[Opening Selected extract section]
Physicians and teachers are the focus of a major societal effort to reward excellence, encourage improvement, and weed out poor performers. The intent of these efforts is noble and good, but they also entail major risks.
Since biblical times, many health professionals have been drawn to caring for disadvantaged, vulnerable populations. I see this in applicants for the primary care residency program for which I am part of the faculty. These young physicians are among the best, the brightest, and the most idealistic.
But a recent article in JAMA - "Relationship Between Patient Panel Characteristics and Primary Care Physician Clinical Performance Rankings" - suggests that they may be heading for trouble!
A research team studied 162 primary care physicians in the Massachusetts General Hospital system. All were hired and credentialed by similar criteria. They shared the same compensation plan, had similar staffing resources and the same advanced electronic medical record system. This was an experienced group, averaging almost 19 years from medical school graduation.
The researchers created a composite quality score based on 9 HEDIS measures commonly used for quality assessment. On the basis of these measures, they grouped the physicians into thirds. Then they adjusted their results for patient variables - age, sex, number of comorbidities, race/ethnicity, primary language spoken, and insurance status. When these adjustments were made, 6 in 10 physicians changed more than 5 percentiles and one third change more than 10. 14.3% of the bottom third increased in ranking to the middle third. 25% of the middle third moved into the top or bottom category. The 34 primary care physicians whose quality rankings increased by more than 10 percentiles were more likely to be practicing at community centers, with larger panels, a higher proportion of minority, non-English speakers, and more who were uninsured or insured through Medicaid.
A quality ranking system that did not adjust for patient variables would have penalized PCPs who work with a poor, vulnerable population. If quality rankings drove differences of income, the system could worsen health disparities by diverting resources away from patients with greatest need and rewarding physicians for avoiding these patients.
In evaluating teachers, systems have been developed that take student vulnerability into account. If a district or state looks at all students at the same level of vulnerability, it can compare teachers in relation to the same student "inputs." That's the meaningful comparison, rather than comparing teachers in the inner city or poor rural areas to teachers in the wealthiest suburban systems.
It's vital to measure our performance in health care and work to do the best that can be done. But if we apply physician ratings without careful attention to patient panel characteristics, we'll prove once again that no good deed will go unpunished!
[Closing Selected extract section]
[Opening Provided information section]
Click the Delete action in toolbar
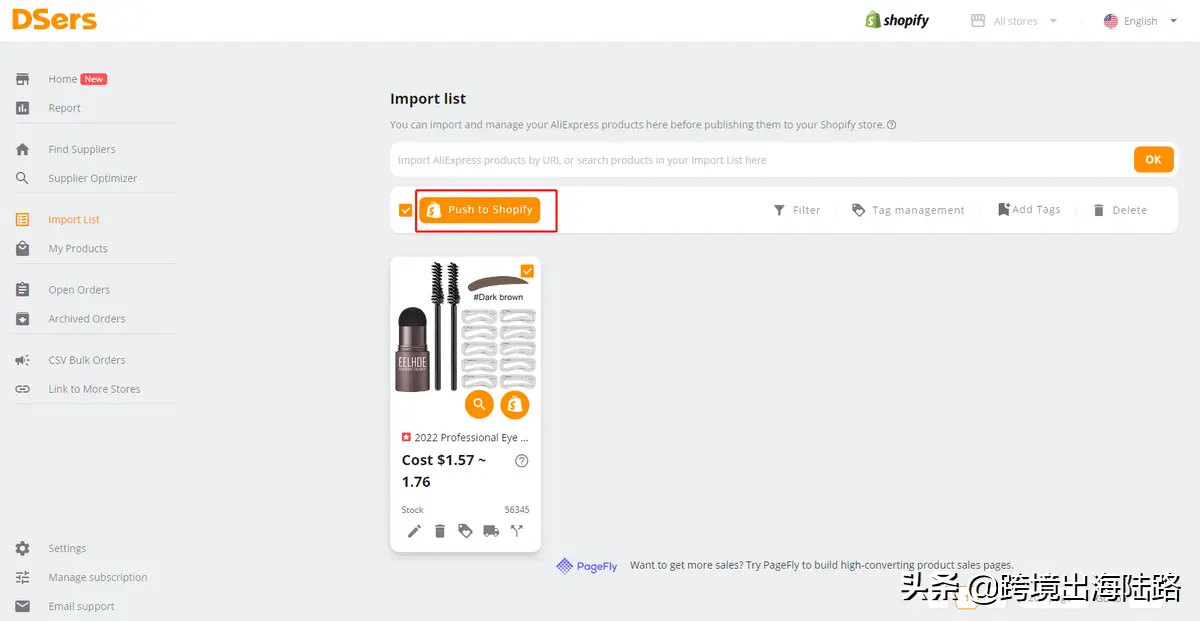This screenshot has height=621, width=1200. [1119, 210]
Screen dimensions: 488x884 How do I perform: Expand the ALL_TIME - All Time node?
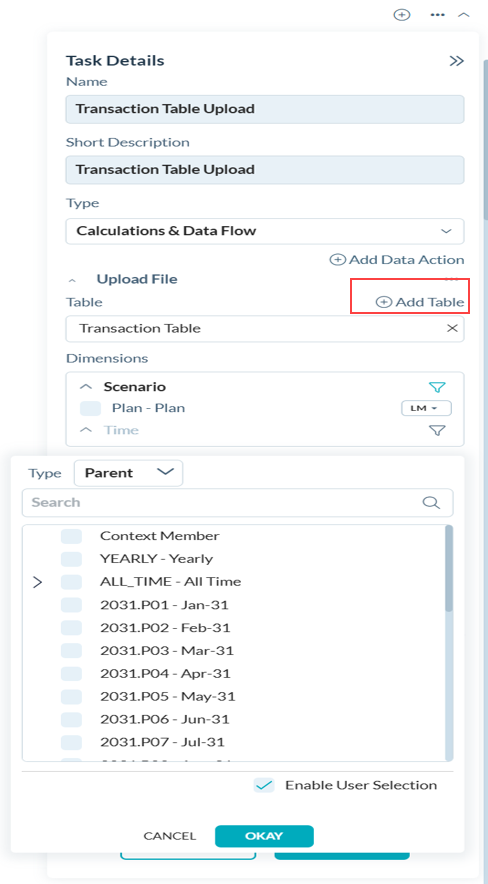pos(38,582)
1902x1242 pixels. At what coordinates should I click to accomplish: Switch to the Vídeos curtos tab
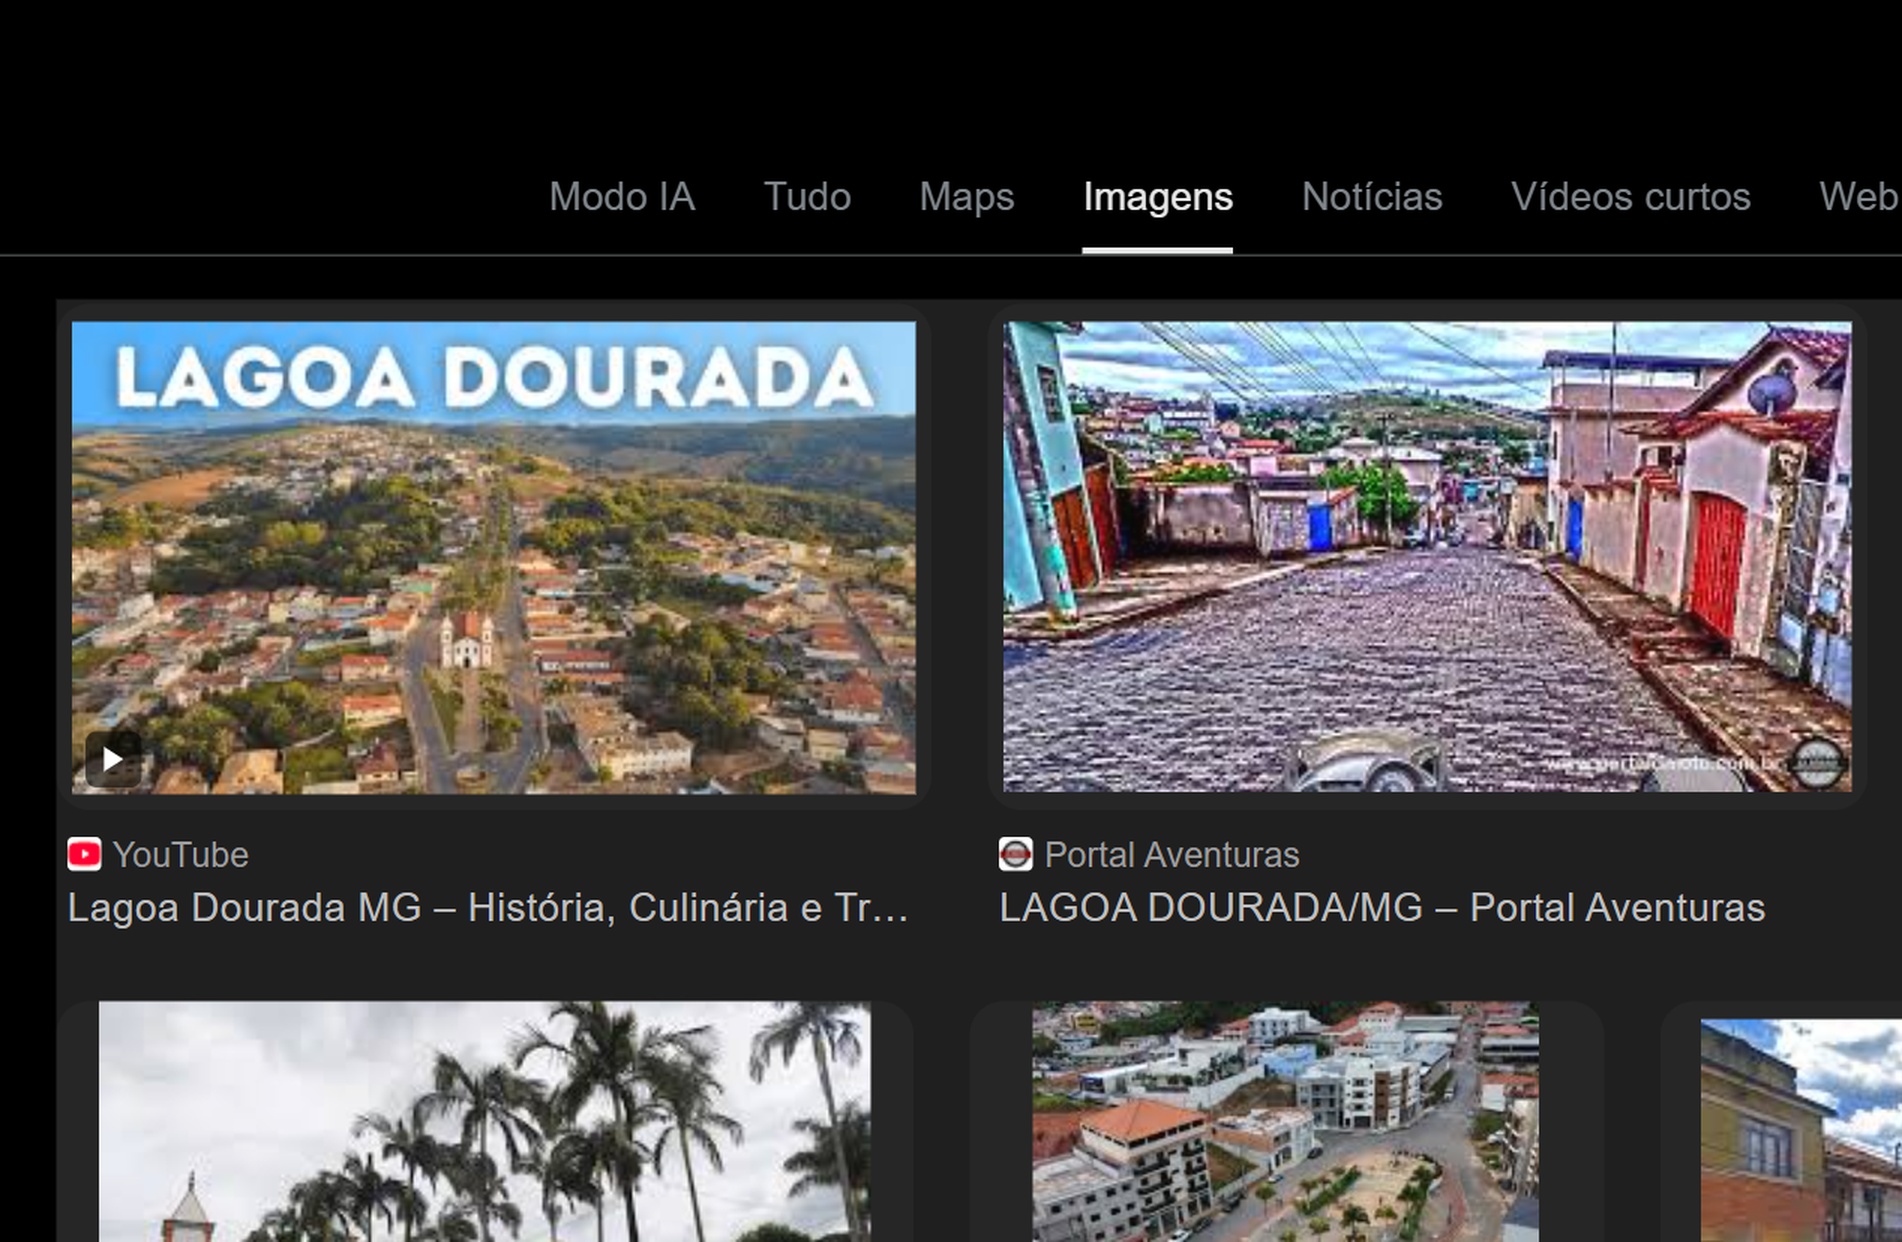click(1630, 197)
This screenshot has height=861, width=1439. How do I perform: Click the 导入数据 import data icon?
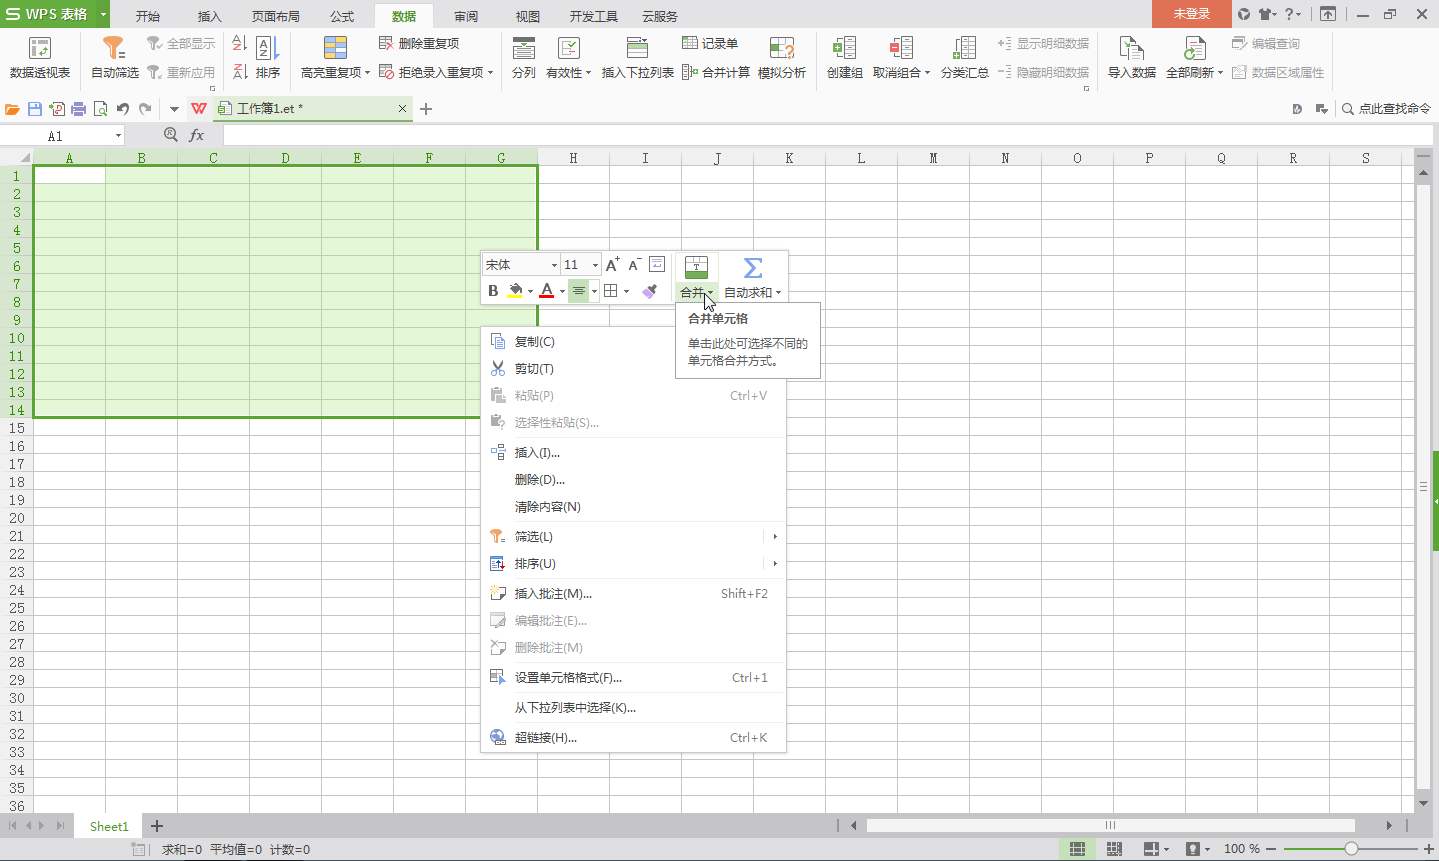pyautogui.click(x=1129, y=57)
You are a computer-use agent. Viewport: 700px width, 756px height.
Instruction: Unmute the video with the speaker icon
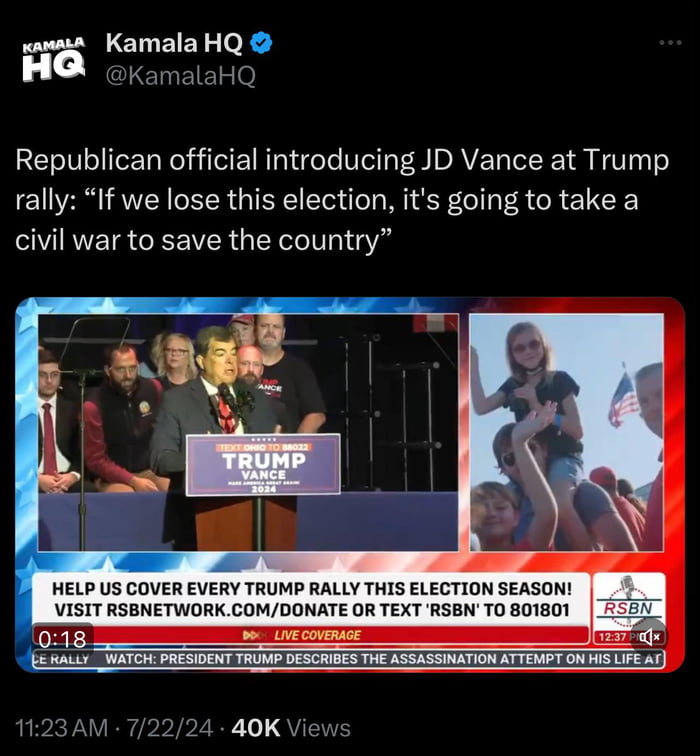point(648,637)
[Closing Provided information section]
▶ Tasks to carry out:
1. According to the commentary on physician quality rankings, how many primary care physicians did the research team study?
2. Reproduce the part of the commentary on physician quality rankings starting at "Since biblical times, many" and ending at "the most idealistic.".

▶ Answers to the problems:
1. 162 primary care physicians in the Massachusetts General Hospital system.

2.
Since biblical times, many health professionals have been drawn to caring for disadvantaged, vulnerable populations. I see this in applicants for the primary care residency program for which I am part of the faculty. These young physicians are among the best, the brightest, and the most idealistic.